- What you have to do: From the entries below, return exactly the lines beginning at the one that contains "Where should I click to: Click the thumbnail" and ending at the one that contains "Click the 2 Nov", both of them included, and only those lines.

- Material provided:

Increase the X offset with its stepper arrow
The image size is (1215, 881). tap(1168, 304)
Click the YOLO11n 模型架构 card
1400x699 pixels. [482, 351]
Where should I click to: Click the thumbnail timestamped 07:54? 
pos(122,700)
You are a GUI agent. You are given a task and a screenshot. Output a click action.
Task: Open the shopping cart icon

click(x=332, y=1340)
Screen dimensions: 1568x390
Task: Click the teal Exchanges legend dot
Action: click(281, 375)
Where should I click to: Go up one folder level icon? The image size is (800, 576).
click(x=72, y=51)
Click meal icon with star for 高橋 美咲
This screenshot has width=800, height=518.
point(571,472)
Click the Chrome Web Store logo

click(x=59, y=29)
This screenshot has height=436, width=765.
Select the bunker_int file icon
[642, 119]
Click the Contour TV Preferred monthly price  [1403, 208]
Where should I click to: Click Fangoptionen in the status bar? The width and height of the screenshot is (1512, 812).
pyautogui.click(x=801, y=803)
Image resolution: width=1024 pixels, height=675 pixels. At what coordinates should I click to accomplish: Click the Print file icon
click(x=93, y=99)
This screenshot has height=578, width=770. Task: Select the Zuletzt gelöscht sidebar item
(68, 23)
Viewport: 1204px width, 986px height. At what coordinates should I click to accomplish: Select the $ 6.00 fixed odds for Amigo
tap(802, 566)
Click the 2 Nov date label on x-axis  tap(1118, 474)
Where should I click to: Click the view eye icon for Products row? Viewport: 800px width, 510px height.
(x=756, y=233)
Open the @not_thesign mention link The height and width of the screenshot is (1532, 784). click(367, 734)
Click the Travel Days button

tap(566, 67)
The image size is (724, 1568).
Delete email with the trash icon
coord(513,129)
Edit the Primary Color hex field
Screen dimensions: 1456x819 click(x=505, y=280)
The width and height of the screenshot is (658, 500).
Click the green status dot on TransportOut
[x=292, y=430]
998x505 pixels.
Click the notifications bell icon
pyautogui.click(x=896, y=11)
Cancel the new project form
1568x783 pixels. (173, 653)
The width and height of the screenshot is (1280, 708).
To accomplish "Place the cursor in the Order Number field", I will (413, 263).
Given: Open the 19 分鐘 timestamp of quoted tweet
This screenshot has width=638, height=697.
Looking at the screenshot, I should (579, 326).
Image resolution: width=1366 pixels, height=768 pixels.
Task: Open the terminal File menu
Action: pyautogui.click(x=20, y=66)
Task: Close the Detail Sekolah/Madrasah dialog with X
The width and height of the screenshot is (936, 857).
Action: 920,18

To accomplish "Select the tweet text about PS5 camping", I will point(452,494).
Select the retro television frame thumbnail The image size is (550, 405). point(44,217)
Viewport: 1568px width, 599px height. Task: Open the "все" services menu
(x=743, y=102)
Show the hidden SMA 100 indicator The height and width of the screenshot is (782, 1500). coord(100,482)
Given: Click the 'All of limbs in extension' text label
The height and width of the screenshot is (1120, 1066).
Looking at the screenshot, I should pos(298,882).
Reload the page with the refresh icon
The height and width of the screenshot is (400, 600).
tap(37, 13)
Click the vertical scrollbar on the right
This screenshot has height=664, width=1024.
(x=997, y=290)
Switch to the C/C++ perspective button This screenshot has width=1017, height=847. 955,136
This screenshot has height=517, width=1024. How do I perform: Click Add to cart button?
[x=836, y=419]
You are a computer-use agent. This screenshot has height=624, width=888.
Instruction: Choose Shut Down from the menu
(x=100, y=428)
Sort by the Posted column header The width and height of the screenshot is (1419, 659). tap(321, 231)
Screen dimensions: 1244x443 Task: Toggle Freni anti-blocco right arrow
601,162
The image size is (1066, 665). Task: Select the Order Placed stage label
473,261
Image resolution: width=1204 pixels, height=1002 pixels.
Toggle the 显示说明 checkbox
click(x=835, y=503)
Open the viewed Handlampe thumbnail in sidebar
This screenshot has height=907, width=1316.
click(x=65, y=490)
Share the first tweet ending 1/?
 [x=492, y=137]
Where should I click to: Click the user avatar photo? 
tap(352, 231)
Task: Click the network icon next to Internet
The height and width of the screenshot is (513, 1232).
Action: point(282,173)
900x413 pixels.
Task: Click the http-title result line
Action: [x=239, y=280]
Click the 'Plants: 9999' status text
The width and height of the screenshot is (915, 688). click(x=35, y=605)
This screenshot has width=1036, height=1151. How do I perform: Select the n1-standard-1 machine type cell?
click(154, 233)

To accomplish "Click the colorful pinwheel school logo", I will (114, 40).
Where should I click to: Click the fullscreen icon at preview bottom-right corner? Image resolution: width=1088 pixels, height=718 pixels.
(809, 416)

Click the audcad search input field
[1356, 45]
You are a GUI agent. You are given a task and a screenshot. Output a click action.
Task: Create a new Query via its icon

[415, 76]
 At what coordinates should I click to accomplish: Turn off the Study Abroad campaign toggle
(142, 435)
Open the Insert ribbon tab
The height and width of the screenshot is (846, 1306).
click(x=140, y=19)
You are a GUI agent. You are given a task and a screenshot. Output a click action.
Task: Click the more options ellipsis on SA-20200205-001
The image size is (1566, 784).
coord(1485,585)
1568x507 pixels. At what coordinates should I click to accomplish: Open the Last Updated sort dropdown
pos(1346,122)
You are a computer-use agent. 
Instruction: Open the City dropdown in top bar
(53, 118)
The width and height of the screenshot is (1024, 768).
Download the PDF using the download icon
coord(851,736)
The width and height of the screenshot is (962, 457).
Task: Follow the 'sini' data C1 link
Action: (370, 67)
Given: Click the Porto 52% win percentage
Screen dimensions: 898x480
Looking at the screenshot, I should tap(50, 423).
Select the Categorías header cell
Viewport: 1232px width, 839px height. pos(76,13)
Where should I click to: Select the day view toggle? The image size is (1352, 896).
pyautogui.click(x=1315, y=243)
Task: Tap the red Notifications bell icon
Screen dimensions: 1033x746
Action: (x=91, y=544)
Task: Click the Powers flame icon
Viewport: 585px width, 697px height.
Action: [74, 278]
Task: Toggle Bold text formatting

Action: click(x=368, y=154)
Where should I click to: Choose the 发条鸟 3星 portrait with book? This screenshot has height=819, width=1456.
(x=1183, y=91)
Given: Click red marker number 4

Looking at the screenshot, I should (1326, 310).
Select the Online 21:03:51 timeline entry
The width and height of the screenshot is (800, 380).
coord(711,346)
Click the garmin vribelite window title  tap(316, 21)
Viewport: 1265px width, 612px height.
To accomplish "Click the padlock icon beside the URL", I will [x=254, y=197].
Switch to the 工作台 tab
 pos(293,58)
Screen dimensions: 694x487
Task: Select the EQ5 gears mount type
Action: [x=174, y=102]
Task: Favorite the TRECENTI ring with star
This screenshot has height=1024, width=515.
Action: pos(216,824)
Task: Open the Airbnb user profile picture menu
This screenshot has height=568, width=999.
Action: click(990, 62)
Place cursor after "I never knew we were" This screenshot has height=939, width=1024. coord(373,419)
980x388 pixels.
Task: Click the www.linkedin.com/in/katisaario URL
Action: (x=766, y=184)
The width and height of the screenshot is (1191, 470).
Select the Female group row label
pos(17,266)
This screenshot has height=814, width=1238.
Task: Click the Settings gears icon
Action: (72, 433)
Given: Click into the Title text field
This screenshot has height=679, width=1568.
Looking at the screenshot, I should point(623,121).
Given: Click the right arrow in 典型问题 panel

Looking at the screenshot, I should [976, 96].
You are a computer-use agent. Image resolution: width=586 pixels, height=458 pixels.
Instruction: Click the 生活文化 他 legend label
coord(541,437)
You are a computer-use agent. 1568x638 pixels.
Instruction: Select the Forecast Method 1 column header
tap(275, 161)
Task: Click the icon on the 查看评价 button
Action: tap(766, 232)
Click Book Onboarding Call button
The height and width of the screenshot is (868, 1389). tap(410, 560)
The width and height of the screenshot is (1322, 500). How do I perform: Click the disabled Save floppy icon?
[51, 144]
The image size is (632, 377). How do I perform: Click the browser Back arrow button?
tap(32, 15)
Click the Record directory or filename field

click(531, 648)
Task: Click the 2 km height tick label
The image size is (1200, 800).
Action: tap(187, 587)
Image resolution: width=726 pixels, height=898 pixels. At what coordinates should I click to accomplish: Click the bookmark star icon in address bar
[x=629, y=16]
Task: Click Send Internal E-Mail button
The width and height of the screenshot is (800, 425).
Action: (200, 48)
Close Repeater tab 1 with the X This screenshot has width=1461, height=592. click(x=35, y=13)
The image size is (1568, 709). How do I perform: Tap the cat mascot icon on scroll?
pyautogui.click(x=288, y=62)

- Answer to the problem:
Where should I click to: Click the thumbnail timestamped 07:54? 
pos(122,700)
You are a GUI agent. You are given a task and a screenshot. Output a click action.
Task: Open the shopping cart icon

click(x=332, y=1340)
Screen dimensions: 1568x390
Task: Click the teal Exchanges legend dot
Action: click(281, 375)
Where should I click to: Go up one folder level icon? The image size is (800, 576).
click(x=72, y=51)
Click meal icon with star for 高橋 美咲
This screenshot has width=800, height=518.
point(571,472)
Click the Chrome Web Store logo

click(x=59, y=29)
This screenshot has height=436, width=765.
Select the bunker_int file icon
[642, 119]
Click the Contour TV Preferred monthly price  [1403, 208]
Where should I click to: Click Fangoptionen in the status bar? The width and height of the screenshot is (1512, 812).
pyautogui.click(x=801, y=803)
Image resolution: width=1024 pixels, height=675 pixels. At what coordinates should I click to accomplish: Click the Print file icon
click(x=93, y=99)
This screenshot has height=578, width=770. Task: Select the Zuletzt gelöscht sidebar item
(68, 23)
Viewport: 1204px width, 986px height. At what coordinates should I click to accomplish: Select the $ 6.00 fixed odds for Amigo
tap(802, 566)
Click the 2 Nov date label on x-axis  tap(1118, 474)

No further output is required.